Real property includes all lots and land, buildings, fixtures and improvements and mobile homes, which are used for residential, office, commercial, and agricultural purposes.

What is taxable personal property?
Personal property is defined as tangible, depreciable income producing property including machinery and equipment, furniture and fixtures.

Who must file a Nebraska personal property return?

  • Anyone that owns or holds any taxable, tangible personal property on January 1, 12:01 a.m. of each year.
  • Anyone that leases personal property to another person.
  • Anyone that leases personal property from another person.
  • Anyone that brings personal property into Scotts Bluff County between January 1 at 12:01 a.m. and July 1, must list the property for assessment before July 31, unless it can be shown that the personal property was purchased after January 1 or that it was listed for assessment in another jurisdiction.

What is Greenbelt?
Greenbelt is a scenario whereby qualifying agricultural land may be valued without regard to market influences that cause the value to be inflated to an amount exceeding it's agricultural value. This procedure allows property owners that wish to continue the agri-business nature of their property to do so without the value of their property being inflated by residential or commercial development. If you qualify for greenbelt you must file a form 456 in the Assessor's Office before August 1st.

Can I protest my taxes?
No. You can only protest your valuation.

How do I protest my valuation?
First, contact the assessor's office and have an appraiser explain to you how your value was arrived at. This gives the assessor a chance to correct possible errors and answer your valuation-related questions.

You may file an appeal of your valuation with the county board of equalization during the dates prescribed on your valuation notice. You may appeal your valuation only, not your tax bill.

How do I convince the county board of equalization that my valuation should be lowered?
Present evidence that the assessor has valued your property above it's market value or is not equalized with similar properties in the county.

What if I disagree with the county board's determination?
You may file an appeal to the Tax Equalization and Review Commission.

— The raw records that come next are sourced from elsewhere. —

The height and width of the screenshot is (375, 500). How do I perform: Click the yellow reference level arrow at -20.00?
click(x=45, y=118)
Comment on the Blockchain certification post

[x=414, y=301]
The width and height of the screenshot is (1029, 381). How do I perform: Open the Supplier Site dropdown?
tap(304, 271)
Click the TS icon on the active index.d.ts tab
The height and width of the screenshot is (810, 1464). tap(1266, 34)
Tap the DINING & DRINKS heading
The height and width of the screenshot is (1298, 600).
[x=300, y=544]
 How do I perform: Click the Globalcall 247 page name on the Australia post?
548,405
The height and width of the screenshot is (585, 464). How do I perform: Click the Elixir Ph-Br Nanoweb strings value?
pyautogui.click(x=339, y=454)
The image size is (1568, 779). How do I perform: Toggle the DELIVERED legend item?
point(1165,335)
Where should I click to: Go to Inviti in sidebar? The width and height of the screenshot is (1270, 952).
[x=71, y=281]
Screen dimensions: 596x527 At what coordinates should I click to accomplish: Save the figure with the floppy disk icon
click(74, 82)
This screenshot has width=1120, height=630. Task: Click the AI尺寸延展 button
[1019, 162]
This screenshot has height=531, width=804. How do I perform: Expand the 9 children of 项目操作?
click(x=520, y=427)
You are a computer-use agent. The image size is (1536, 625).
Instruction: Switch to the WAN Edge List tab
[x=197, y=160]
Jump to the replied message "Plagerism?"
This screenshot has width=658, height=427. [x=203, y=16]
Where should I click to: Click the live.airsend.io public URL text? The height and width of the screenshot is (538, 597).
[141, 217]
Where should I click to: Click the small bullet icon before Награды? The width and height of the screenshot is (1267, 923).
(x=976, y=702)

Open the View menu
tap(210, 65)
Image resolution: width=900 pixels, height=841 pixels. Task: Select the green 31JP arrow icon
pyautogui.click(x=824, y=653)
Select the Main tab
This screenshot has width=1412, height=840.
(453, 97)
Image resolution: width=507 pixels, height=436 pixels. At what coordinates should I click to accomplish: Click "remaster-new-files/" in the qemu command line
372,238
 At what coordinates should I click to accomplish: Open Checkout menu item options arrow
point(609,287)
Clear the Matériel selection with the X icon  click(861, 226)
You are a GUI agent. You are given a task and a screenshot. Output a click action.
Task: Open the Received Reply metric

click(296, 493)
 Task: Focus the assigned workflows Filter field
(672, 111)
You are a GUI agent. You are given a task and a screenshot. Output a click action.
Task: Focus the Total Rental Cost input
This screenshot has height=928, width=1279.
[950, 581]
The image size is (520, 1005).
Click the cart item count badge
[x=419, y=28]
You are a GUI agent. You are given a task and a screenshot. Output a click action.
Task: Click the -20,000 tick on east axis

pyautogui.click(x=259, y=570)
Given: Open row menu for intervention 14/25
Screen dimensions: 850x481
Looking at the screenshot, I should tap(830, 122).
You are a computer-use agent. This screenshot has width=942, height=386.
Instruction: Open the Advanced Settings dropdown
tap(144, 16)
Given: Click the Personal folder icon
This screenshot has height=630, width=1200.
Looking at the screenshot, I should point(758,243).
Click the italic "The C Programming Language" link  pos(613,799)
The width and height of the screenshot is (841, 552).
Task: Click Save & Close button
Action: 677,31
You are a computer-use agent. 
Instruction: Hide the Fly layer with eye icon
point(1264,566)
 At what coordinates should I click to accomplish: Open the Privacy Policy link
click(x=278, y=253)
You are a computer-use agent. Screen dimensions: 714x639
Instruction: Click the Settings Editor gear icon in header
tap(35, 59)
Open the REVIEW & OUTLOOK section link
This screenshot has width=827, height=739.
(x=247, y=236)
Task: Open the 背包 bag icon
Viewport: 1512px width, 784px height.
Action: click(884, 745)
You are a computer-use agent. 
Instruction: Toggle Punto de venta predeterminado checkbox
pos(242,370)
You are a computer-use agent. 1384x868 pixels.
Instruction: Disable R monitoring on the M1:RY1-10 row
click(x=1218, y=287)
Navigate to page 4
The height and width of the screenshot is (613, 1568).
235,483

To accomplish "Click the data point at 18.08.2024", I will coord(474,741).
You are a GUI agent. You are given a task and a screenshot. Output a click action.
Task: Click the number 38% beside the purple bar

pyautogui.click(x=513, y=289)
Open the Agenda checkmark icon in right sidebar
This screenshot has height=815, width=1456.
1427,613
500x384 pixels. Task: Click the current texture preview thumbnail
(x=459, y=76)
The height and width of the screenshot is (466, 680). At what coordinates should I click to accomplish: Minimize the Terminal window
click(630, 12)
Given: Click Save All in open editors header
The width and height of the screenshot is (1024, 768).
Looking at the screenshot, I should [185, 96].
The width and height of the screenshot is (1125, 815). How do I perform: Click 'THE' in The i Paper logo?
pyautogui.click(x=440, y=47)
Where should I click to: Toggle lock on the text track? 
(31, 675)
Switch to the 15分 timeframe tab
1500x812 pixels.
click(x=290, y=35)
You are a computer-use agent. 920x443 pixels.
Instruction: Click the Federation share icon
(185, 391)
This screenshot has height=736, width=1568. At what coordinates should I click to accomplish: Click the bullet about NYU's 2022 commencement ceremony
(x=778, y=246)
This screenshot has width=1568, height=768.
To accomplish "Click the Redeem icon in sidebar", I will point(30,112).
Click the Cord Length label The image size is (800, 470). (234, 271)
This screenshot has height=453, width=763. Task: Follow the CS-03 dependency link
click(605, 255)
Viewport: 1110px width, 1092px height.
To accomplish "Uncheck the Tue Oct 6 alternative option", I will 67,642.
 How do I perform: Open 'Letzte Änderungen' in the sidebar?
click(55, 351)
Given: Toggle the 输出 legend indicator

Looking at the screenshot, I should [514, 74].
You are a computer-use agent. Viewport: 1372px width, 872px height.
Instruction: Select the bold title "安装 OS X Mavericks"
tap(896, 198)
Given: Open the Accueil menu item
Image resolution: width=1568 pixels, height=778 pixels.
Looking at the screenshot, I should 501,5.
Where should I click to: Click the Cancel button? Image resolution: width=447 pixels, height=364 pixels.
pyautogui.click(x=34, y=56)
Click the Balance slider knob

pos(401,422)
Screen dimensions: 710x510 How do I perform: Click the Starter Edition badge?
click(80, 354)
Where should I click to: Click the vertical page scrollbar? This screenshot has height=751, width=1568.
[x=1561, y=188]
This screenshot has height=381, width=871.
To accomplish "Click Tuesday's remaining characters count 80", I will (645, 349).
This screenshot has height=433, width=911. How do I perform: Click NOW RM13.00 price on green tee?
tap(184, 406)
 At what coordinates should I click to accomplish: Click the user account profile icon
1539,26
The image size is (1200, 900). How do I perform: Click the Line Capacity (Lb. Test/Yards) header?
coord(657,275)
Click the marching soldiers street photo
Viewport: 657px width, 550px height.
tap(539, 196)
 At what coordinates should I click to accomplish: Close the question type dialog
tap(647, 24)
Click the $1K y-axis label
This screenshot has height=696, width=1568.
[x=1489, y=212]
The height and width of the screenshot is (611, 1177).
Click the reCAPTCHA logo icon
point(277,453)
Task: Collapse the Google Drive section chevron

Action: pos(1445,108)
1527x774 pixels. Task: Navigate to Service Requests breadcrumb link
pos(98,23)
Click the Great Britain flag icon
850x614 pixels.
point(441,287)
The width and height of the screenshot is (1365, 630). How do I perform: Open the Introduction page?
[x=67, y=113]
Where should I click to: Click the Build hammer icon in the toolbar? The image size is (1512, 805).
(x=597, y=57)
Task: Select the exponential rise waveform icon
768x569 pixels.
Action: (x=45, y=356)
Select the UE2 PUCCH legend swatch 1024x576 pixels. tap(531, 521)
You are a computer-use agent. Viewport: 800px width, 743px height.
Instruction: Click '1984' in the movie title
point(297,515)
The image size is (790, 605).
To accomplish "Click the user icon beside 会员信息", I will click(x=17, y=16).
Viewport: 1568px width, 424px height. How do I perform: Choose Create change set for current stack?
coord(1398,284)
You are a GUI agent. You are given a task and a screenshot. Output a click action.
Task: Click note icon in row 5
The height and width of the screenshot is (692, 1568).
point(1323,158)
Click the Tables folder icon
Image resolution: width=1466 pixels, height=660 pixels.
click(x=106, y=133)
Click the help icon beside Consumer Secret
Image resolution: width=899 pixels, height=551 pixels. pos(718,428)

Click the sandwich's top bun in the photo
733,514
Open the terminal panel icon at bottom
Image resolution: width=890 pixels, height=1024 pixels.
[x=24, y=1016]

What if my address is incorrect?
When you purchase your property, a 521 Real Estate Transfer Statement accompanies your deed.  Line 19 on the 521 Real Estate Transfer Statement asks for the name and address to which the tax statements should be sent.  We enter this information as your mailing address.  If this address is incorrect or you have moved, you must notify us in wrting of the change.  This notification can be by email, fax, mail, or by visiting our office.

How does the Assessor's Office value my property?
We find replacement cost new less depreciation plus land, we establish market areas, then complete a statistical sales analysis to arrive at a value that is within the acceptable ranges.

What are the acceptable ranges?
For residential and commercial property we must be within 92% to 100% of market value.  For Ag land we must be within 69% to 75% of market value. The expectation is to be as close to 100% or 75% as possible but a range is given to allow the Tax Equalization and Review Commission  to measure statistics and amend if needed.

What is a market neighborhood?
Most people think of a neighborhood as their immediate area.  In mass appraisal, a market neighborhood will consist of a homogeneous area and can include as many as 500 homes.

What is the difference between Fee and Mass Appraisal?
When you get an appraisal done for loan purposes, a Fee appraiser will come to your property and compare it to typically 3 properties that have sold within the last 6 to 12 months in order to find a value.  Mass appraisal requires the development of market areas and the use of all arms length transactions that have occurred within the last 2-3 years.

What is the time frame sales are used to value property?
Residential uses a two year time study, where as Ag and Commercial use a three year sales study.  This study ends/begins June 30th of the preceding year.

Why did I recieve a letter requesting my income information?
Commercial property is often valued using the income approach.  The income approach is used when enough data has been received on a particular type of commercial property.  The information is consolidated to find what the typical number for expenses, ect. is and can be applied to all properties of this type consistently.  Any income information received is used by this office only and is confidential.

How often will the Assessor's Office visit my property?
State law requires us to visit your property no less than every 6 years for review. Your property may also be reviewed for protest, building permits, and sales verification purposes.  If you protest your value every year, we will be required to visit your property every year.

How will I recognize the Assessor's Office in my neighborhood?
The data collectors will be driving County vehicles, wearing name badges with their picture on it, will be wearing a bright green vest with our logo on the back and may be wearing a hat with our logo on it.  Any concerns about whether there is a data collector in your area needs to be directed to this office.

How do I review the information the Assessor's Office has on my property?
You may view this information on the link to Tax Sifter on the previous screen or you may visit the Assessor's Office to review your property record card.